● Action item
Below are records that must be duplicated exactly.

● Stored data
-- Opening Marker --
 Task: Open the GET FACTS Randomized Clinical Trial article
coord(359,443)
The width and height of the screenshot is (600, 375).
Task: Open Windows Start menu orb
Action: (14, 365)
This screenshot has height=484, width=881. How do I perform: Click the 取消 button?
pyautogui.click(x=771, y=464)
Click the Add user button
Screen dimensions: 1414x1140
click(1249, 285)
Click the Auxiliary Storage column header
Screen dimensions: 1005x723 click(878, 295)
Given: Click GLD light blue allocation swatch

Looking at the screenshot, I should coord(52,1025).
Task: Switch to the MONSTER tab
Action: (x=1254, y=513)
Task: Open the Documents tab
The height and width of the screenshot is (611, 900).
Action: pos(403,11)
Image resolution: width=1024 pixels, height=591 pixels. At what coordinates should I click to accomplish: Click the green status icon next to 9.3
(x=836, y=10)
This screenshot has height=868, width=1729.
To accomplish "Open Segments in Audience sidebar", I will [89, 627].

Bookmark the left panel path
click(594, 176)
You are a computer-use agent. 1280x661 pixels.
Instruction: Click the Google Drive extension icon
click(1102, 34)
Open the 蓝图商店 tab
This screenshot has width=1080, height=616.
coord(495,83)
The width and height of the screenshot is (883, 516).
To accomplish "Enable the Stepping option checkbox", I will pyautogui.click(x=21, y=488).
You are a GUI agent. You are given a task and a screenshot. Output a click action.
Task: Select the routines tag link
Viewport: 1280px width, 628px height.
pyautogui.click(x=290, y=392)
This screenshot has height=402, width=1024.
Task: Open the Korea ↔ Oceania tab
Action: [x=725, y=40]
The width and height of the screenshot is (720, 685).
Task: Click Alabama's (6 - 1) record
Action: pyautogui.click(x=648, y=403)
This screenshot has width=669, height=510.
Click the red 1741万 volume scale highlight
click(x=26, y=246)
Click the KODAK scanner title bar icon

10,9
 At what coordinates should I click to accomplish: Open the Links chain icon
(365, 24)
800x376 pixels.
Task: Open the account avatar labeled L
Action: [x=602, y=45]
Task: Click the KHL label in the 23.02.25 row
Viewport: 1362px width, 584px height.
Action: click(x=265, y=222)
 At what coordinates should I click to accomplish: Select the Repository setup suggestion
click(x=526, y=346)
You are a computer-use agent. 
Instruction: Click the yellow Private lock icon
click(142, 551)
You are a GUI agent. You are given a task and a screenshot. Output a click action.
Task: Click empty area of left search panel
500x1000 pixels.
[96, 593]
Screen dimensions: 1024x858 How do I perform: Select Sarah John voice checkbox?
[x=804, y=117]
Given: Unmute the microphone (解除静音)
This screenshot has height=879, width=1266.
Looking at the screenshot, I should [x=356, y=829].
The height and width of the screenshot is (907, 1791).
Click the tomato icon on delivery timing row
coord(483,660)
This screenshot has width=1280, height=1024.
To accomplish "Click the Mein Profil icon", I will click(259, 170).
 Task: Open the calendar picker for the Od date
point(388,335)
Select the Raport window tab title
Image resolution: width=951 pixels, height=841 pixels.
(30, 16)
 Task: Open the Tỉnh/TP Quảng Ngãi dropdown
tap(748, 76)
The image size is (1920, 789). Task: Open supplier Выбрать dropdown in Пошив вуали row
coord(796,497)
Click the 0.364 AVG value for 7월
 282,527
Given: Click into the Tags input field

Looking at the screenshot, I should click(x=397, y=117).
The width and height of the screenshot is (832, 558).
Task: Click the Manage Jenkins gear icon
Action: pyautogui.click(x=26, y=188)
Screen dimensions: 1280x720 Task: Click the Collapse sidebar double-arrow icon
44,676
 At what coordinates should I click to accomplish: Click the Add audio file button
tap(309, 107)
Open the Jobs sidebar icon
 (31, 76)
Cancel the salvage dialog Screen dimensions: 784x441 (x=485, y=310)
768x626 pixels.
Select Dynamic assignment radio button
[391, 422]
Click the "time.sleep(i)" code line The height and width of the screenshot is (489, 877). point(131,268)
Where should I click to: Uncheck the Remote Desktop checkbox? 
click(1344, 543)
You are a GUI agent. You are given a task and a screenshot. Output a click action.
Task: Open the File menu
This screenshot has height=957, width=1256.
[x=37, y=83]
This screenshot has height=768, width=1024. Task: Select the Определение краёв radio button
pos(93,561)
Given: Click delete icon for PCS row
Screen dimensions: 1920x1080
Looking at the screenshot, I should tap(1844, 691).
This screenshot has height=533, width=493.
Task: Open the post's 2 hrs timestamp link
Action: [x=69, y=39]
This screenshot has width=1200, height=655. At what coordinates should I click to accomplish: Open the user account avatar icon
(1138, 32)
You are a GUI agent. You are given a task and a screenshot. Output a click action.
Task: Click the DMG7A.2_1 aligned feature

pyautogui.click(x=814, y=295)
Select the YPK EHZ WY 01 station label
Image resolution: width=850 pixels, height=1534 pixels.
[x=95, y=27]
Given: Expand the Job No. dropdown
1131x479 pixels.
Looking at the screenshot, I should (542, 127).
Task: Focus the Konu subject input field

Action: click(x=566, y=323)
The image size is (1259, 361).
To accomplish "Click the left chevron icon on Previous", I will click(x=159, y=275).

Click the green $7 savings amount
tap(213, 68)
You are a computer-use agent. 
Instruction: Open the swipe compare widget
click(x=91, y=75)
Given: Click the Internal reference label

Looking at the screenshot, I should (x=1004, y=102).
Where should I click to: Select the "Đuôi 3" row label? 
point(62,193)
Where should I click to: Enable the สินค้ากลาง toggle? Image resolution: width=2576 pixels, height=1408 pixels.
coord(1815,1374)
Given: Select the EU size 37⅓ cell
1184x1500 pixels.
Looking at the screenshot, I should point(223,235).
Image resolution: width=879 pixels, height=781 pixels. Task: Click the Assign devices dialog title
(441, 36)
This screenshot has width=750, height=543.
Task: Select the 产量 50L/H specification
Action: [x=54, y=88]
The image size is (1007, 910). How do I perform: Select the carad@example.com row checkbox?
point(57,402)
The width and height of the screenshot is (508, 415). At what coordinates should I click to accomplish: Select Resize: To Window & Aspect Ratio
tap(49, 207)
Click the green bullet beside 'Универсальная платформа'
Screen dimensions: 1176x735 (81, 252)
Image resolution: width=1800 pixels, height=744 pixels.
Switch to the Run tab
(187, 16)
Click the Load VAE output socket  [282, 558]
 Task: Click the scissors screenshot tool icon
-- Closing Marker --
● Reply to the task
 Task: Open the GET FACTS Randomized Clinical Trial article
coord(359,443)
The width and height of the screenshot is (600, 375).
Task: Open Windows Start menu orb
Action: (14, 365)
This screenshot has height=484, width=881. How do I perform: Click the 取消 button?
pyautogui.click(x=771, y=464)
Click the Add user button
Screen dimensions: 1414x1140
click(1249, 285)
Click the Auxiliary Storage column header
Screen dimensions: 1005x723 click(878, 295)
Given: Click GLD light blue allocation swatch

Looking at the screenshot, I should coord(52,1025).
Task: Switch to the MONSTER tab
Action: (x=1254, y=513)
Task: Open the Documents tab
The height and width of the screenshot is (611, 900).
Action: pos(403,11)
Image resolution: width=1024 pixels, height=591 pixels. At what coordinates should I click to accomplish: Click the green status icon next to 9.3
(x=836, y=10)
This screenshot has height=868, width=1729.
To accomplish "Open Segments in Audience sidebar", I will [89, 627].

Bookmark the left panel path
click(594, 176)
You are a computer-use agent. 1280x661 pixels.
Instruction: Click the Google Drive extension icon
click(1102, 34)
Open the 蓝图商店 tab
This screenshot has width=1080, height=616.
coord(495,83)
The width and height of the screenshot is (883, 516).
To accomplish "Enable the Stepping option checkbox", I will pyautogui.click(x=21, y=488).
You are a GUI agent. You are given a task and a screenshot. Output a click action.
Task: Select the routines tag link
Viewport: 1280px width, 628px height.
pyautogui.click(x=290, y=392)
This screenshot has height=402, width=1024.
Task: Open the Korea ↔ Oceania tab
Action: [x=725, y=40]
The width and height of the screenshot is (720, 685).
Task: Click Alabama's (6 - 1) record
Action: pyautogui.click(x=648, y=403)
This screenshot has width=669, height=510.
Click the red 1741万 volume scale highlight
click(x=26, y=246)
Click the KODAK scanner title bar icon

10,9
 At what coordinates should I click to accomplish: Open the Links chain icon
(365, 24)
800x376 pixels.
Task: Open the account avatar labeled L
Action: [x=602, y=45]
Task: Click the KHL label in the 23.02.25 row
Viewport: 1362px width, 584px height.
Action: click(x=265, y=222)
 At what coordinates should I click to accomplish: Select the Repository setup suggestion
click(x=526, y=346)
You are a computer-use agent. 
Instruction: Click the yellow Private lock icon
click(142, 551)
You are a GUI agent. You are given a task and a screenshot. Output a click action.
Task: Click empty area of left search panel
500x1000 pixels.
[96, 593]
Screen dimensions: 1024x858 How do I perform: Select Sarah John voice checkbox?
[x=804, y=117]
Given: Unmute the microphone (解除静音)
This screenshot has height=879, width=1266.
Looking at the screenshot, I should [x=356, y=829].
The height and width of the screenshot is (907, 1791).
Click the tomato icon on delivery timing row
coord(483,660)
This screenshot has width=1280, height=1024.
To accomplish "Click the Mein Profil icon", I will click(259, 170).
 Task: Open the calendar picker for the Od date
point(388,335)
Select the Raport window tab title
Image resolution: width=951 pixels, height=841 pixels.
(30, 16)
 Task: Open the Tỉnh/TP Quảng Ngãi dropdown
tap(748, 76)
The image size is (1920, 789). Task: Open supplier Выбрать dropdown in Пошив вуали row
coord(796,497)
Click the 0.364 AVG value for 7월
 282,527
Given: Click into the Tags input field

Looking at the screenshot, I should click(x=397, y=117).
The width and height of the screenshot is (832, 558).
Task: Click the Manage Jenkins gear icon
Action: pyautogui.click(x=26, y=188)
Screen dimensions: 1280x720 Task: Click the Collapse sidebar double-arrow icon
44,676
 At what coordinates should I click to accomplish: Click the Add audio file button
tap(309, 107)
Open the Jobs sidebar icon
 (31, 76)
Cancel the salvage dialog Screen dimensions: 784x441 (x=485, y=310)
768x626 pixels.
Select Dynamic assignment radio button
[391, 422]
Click the "time.sleep(i)" code line The height and width of the screenshot is (489, 877). point(131,268)
Where should I click to: Uncheck the Remote Desktop checkbox? 
click(1344, 543)
You are a GUI agent. You are given a task and a screenshot. Output a click action.
Task: Open the File menu
This screenshot has height=957, width=1256.
[x=37, y=83]
This screenshot has height=768, width=1024. Task: Select the Определение краёв radio button
pos(93,561)
Given: Click delete icon for PCS row
Screen dimensions: 1920x1080
Looking at the screenshot, I should tap(1844, 691).
This screenshot has height=533, width=493.
Task: Open the post's 2 hrs timestamp link
Action: [x=69, y=39]
This screenshot has width=1200, height=655. At what coordinates should I click to accomplish: Open the user account avatar icon
(1138, 32)
You are a GUI agent. You are given a task and a screenshot. Output a click action.
Task: Click the DMG7A.2_1 aligned feature

pyautogui.click(x=814, y=295)
Select the YPK EHZ WY 01 station label
Image resolution: width=850 pixels, height=1534 pixels.
[x=95, y=27]
Given: Expand the Job No. dropdown
1131x479 pixels.
Looking at the screenshot, I should (542, 127).
Task: Focus the Konu subject input field

Action: click(x=566, y=323)
The image size is (1259, 361).
To accomplish "Click the left chevron icon on Previous", I will click(x=159, y=275).

Click the green $7 savings amount
tap(213, 68)
You are a computer-use agent. 
Instruction: Open the swipe compare widget
click(x=91, y=75)
Given: Click the Internal reference label

Looking at the screenshot, I should (x=1004, y=102).
Where should I click to: Select the "Đuôi 3" row label? 
point(62,193)
Where should I click to: Enable the สินค้ากลาง toggle? Image resolution: width=2576 pixels, height=1408 pixels.
coord(1815,1374)
Given: Select the EU size 37⅓ cell
1184x1500 pixels.
Looking at the screenshot, I should point(223,235).
Image resolution: width=879 pixels, height=781 pixels. Task: Click the Assign devices dialog title
(441, 36)
This screenshot has width=750, height=543.
Task: Select the 产量 50L/H specification
Action: [x=54, y=88]
The image size is (1007, 910). How do I perform: Select the carad@example.com row checkbox?
point(57,402)
The width and height of the screenshot is (508, 415). At what coordinates should I click to accomplish: Select Resize: To Window & Aspect Ratio
tap(49, 207)
Click the green bullet beside 'Универсальная платформа'
Screen dimensions: 1176x735 (81, 252)
Image resolution: width=1800 pixels, height=744 pixels.
Switch to the Run tab
(187, 16)
Click the Load VAE output socket  [282, 558]
 Task: Click the scissors screenshot tool icon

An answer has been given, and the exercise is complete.